## Short problem 1
In the notebook on running BERT Topic on the Google Drive, who should be asked for the credential files, and where?

─── Passage to read ───

# Running BERT Topic on the google drive

The following runs BERT Topic on the google drive


In [2]:
# This initializes pydrive with a set of credentials.  Credential files are not in the git repository - please ask @jintrone for this files in Slack

from pydrive2.auth import GoogleAuth
from pydrive2.drive import GoogleDrive
 
gauth = GoogleAuth()
gauth.LoadCredentialsFile("mycreds.txt")
if gauth.credentials is None:
    gauth.GetFlow()
    gauth.flow.params.update({'access_type': 'offline'})
    gauth.flow.params.update({'approval_prompt': 'force'})
    
    # Authenticate if they're not there
    gauth.LocalWebserverAuth()
elif gauth.access_token_expired:
    # Refresh them if expired
    gauth.Refresh()
else:
    # Initialize the saved creds
    gauth.Authorize()
# Save the current credentials to a file
gauth.SaveCredentialsFile("mycreds.txt")
drive = GoogleDrive(gauth)

───

## Short problem 2
Can you reproduce the listing from the line containing "リンクについて (634, 1633)" down through the line containing "Schedule An Appointment", both included, with every coordinate in the answers shifted by -33?

─── Data provided ───

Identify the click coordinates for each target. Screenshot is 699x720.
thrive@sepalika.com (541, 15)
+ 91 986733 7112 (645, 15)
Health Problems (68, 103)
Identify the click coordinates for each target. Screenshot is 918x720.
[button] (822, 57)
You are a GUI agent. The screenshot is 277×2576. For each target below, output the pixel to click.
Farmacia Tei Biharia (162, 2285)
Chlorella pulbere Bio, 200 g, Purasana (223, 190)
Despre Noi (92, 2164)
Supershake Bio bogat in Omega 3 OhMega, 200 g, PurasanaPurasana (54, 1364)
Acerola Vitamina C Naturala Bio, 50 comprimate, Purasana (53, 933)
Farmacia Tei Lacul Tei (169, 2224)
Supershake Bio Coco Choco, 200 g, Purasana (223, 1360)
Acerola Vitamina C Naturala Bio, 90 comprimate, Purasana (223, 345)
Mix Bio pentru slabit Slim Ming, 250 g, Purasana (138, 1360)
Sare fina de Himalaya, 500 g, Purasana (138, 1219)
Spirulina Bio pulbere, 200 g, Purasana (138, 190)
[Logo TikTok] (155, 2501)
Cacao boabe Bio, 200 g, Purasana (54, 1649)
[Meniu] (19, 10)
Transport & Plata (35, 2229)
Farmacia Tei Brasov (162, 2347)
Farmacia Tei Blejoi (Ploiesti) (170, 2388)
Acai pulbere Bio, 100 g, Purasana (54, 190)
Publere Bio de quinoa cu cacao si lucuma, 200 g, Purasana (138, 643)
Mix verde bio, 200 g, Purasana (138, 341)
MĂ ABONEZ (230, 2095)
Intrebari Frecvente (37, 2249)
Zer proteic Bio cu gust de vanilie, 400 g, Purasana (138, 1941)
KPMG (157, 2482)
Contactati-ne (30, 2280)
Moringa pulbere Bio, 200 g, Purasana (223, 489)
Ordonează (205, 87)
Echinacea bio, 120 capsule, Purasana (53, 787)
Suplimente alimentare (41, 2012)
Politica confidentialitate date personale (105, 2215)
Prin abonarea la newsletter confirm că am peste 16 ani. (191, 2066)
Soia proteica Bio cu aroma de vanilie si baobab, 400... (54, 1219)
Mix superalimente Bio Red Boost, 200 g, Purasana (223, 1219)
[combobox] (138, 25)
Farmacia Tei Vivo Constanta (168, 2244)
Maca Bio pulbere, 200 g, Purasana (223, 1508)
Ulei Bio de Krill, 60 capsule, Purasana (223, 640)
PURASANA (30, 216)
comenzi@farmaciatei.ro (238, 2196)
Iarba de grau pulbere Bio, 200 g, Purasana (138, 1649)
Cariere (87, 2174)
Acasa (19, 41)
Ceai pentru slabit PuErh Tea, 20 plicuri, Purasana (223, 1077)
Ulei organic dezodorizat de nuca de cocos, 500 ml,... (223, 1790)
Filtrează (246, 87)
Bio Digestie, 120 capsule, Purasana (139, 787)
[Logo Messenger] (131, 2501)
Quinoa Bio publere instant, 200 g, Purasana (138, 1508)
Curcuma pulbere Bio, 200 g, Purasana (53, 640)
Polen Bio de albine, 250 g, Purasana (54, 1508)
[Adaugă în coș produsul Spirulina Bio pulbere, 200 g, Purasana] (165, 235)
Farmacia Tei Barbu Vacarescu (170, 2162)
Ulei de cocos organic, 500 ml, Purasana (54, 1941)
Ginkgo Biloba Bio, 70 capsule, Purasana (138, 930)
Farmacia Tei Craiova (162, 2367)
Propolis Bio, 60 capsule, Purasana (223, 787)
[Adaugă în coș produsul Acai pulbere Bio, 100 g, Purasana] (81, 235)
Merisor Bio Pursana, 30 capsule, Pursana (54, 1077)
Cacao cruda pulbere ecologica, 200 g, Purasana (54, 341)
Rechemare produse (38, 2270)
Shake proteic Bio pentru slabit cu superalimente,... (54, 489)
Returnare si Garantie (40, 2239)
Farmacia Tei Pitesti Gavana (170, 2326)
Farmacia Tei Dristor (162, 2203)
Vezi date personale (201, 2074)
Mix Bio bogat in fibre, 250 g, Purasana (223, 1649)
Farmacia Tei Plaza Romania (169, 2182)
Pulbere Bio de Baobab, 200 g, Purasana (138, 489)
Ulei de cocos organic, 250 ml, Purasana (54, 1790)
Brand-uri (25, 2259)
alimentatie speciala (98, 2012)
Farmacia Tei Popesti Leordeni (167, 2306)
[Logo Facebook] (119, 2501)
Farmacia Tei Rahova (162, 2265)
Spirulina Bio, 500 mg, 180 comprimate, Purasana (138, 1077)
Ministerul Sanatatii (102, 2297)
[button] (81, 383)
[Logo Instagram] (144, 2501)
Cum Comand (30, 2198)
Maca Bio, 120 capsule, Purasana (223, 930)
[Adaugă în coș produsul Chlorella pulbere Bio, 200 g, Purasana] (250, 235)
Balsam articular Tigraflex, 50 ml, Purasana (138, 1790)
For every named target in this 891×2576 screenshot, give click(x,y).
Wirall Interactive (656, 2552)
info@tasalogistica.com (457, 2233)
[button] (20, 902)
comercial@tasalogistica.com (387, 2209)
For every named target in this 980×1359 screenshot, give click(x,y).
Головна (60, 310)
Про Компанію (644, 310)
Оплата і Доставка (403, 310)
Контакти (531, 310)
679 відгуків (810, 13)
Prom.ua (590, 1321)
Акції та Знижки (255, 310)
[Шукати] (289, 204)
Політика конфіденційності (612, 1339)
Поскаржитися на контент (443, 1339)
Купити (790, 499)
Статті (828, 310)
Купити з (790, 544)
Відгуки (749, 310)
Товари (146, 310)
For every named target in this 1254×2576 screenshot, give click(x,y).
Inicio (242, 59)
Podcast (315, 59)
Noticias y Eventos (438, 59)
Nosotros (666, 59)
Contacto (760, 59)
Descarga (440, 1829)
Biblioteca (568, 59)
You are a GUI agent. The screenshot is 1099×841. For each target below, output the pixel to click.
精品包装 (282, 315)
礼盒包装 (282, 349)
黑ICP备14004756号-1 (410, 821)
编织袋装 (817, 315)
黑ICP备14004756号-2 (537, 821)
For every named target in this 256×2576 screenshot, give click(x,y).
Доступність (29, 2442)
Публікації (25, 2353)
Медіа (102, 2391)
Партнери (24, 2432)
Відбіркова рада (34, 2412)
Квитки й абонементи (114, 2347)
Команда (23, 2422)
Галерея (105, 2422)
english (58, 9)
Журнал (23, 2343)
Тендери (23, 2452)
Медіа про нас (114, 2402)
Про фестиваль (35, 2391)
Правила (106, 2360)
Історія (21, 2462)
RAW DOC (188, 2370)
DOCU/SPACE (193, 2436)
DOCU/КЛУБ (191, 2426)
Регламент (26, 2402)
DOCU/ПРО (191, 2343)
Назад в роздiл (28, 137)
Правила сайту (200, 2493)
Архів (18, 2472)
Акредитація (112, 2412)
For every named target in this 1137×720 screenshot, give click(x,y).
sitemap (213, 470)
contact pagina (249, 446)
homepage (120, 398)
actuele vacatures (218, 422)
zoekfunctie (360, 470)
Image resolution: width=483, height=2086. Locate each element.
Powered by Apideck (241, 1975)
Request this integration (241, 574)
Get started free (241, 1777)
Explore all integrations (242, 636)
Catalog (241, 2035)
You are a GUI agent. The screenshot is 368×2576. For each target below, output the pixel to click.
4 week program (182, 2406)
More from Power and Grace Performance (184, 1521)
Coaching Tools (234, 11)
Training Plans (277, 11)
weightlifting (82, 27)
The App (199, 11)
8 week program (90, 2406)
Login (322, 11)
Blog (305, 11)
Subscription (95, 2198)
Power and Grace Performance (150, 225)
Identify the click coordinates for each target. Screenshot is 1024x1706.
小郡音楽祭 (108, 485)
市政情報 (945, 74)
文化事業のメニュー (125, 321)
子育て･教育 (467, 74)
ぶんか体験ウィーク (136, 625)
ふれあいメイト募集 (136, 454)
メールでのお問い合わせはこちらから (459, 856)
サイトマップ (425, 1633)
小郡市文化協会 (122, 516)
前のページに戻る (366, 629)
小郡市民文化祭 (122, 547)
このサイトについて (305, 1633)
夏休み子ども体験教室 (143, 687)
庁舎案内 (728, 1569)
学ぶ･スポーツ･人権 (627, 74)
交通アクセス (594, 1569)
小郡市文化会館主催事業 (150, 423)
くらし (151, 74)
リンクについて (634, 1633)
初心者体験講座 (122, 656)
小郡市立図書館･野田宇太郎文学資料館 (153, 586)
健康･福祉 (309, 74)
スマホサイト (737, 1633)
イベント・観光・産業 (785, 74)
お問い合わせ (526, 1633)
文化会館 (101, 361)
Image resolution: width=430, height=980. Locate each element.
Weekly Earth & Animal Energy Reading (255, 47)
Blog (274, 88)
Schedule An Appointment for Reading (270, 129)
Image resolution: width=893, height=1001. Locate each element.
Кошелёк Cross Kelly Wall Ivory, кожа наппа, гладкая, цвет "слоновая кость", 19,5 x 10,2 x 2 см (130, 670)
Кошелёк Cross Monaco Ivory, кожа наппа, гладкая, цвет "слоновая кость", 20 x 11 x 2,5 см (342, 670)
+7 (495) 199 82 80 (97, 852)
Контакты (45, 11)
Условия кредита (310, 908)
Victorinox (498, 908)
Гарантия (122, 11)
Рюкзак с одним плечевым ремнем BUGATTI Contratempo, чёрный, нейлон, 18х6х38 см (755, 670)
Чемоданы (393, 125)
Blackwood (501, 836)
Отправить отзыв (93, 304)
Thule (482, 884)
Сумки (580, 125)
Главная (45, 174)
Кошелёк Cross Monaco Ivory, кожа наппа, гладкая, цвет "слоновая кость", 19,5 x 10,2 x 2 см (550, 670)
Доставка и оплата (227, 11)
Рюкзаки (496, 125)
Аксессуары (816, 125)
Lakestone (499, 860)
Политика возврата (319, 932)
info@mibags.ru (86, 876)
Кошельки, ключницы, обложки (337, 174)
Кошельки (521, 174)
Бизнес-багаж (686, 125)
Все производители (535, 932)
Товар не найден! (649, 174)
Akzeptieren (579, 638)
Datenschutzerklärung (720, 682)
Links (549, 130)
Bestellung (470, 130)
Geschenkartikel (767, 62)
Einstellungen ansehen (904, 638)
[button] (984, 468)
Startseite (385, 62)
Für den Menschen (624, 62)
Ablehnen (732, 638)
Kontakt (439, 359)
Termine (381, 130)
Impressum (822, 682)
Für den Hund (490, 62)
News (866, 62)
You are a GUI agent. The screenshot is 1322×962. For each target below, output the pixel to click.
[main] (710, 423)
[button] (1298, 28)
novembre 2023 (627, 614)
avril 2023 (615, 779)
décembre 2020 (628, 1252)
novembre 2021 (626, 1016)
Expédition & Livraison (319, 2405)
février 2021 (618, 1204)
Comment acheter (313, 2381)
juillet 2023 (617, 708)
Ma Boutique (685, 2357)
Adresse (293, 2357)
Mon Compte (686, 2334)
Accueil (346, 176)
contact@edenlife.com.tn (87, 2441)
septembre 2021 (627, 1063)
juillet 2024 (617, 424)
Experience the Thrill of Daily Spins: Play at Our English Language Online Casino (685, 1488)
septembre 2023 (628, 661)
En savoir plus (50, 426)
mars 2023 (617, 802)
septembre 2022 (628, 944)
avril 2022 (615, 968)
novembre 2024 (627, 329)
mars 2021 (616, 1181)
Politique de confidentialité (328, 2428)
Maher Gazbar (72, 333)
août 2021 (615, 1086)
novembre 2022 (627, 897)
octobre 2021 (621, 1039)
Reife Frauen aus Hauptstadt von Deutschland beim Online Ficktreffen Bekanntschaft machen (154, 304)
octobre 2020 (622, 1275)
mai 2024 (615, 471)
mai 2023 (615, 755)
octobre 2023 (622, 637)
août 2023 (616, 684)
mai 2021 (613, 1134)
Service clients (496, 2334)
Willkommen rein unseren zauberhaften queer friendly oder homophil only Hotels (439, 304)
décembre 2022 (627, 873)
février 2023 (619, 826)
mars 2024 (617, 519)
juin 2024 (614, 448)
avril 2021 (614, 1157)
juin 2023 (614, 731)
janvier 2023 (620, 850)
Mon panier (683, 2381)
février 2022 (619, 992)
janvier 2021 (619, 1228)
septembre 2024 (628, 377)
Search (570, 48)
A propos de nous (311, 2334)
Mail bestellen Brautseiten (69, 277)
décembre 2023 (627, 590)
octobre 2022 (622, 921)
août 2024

───

## Correct output 1
@jintrone, in Slack.

## Correct output 2
リンクについて (601, 1600)
初心者体験講座 (89, 623)
小郡市立図書館･野田宇太郎文学資料館 (120, 553)
健康･福祉 (276, 41)
スマホサイト (704, 1600)
イベント・観光・産業 (752, 41)
お問い合わせ (493, 1600)
文化会館 (68, 328)
Image resolution: width=430, height=980. Locate each element.
Weekly Earth & Animal Energy Reading (222, 14)
Blog (241, 55)
Schedule An Appointment for Reading (237, 96)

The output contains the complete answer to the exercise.